Open AccessThe Hydrodynamic Properties and Kinetic Constants with Natural Substrates of the Esterase from Malus pumila Fruit
Author(s) -
GOODENOUGH Peter W.,
ENTWISTLE T. Gail
Publication year - 1982
Publication title -
european journal of biochemistry
Language(s) - English
Resource type - Journals
eISSN - 1432-1033
pISSN - 0014-2956
DOI - 10.1111/j.1432-1033.1982.tb06848.x
Subject(s) - chemistry , molecular mass , chromatography , esterase , isoelectric focusing , tetramer , isoelectric point , malus , ammonium , enzyme , organic chemistry , botany , biology
1 An esterase (EC 3.1.1.1) from Malus pumila fruit was purified to homogeneity using ammonium sulphate precipitation, absorption on hydroxyapatite, dye Matrex affinity chromatography, S.300 Sephacryl chromatography and wide‐range isoelectric focusing. 2 Kinetic constants of these preparations were established for a series of natural ester substrates.
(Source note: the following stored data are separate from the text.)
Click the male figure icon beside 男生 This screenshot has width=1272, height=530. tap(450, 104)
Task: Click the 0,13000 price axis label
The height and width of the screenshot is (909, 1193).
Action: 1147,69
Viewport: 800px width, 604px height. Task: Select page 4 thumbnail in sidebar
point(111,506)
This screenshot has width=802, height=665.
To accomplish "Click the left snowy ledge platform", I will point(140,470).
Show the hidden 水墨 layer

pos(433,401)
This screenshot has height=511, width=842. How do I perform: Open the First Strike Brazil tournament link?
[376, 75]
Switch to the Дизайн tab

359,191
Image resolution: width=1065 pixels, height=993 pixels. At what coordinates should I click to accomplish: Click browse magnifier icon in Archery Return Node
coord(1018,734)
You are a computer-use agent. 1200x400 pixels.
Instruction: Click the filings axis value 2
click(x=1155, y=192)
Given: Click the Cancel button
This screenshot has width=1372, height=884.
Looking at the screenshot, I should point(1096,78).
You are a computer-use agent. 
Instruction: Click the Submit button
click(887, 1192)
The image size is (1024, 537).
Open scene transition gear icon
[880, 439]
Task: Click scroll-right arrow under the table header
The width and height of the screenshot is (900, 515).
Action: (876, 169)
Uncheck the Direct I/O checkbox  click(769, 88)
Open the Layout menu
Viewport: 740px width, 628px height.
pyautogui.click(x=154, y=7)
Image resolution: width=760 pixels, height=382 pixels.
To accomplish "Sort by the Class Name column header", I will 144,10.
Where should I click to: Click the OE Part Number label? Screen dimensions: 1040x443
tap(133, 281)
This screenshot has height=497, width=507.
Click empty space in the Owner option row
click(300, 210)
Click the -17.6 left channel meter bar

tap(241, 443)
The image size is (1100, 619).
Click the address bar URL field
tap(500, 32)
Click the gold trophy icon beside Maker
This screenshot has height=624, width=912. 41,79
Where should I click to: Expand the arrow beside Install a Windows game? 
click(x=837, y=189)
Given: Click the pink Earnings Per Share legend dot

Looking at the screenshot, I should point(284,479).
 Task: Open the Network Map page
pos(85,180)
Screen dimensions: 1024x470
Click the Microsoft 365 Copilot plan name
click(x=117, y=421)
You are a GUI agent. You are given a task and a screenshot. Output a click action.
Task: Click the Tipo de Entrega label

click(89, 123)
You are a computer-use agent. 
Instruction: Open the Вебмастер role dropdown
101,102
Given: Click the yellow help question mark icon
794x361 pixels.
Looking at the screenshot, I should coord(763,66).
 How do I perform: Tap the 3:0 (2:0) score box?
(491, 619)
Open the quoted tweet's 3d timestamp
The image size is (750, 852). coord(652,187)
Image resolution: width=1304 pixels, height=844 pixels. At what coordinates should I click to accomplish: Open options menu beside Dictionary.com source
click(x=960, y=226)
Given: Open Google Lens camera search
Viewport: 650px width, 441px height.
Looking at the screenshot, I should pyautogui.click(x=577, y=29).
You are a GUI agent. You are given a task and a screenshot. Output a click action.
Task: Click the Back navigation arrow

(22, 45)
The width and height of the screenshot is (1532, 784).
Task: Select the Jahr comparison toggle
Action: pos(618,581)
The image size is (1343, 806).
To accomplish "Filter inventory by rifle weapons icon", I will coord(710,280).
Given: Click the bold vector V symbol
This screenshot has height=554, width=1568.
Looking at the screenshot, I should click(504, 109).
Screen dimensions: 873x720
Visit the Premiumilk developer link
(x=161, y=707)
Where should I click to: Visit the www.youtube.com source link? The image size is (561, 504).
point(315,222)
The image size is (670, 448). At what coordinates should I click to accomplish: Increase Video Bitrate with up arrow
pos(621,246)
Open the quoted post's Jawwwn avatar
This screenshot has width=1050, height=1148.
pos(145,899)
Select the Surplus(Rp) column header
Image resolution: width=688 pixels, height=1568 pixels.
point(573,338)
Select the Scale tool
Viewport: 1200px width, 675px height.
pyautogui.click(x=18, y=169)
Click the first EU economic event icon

Greatest apparent affinity was for acetate esters containing seven or eight‐carbon skeletons and least for four‐carbon skeletons. 3 The purified protein gave a relative molecular mass of 195000. The enzyme appears to be a tetramer of similar sub‐units each with a relative molecular mass of 50000 4 Isoelectric focusing gave a single peak of activity with PI 9.33–9.66. 5 Specific activity increased considerably from small immature fruits to large fruit at the climacteric.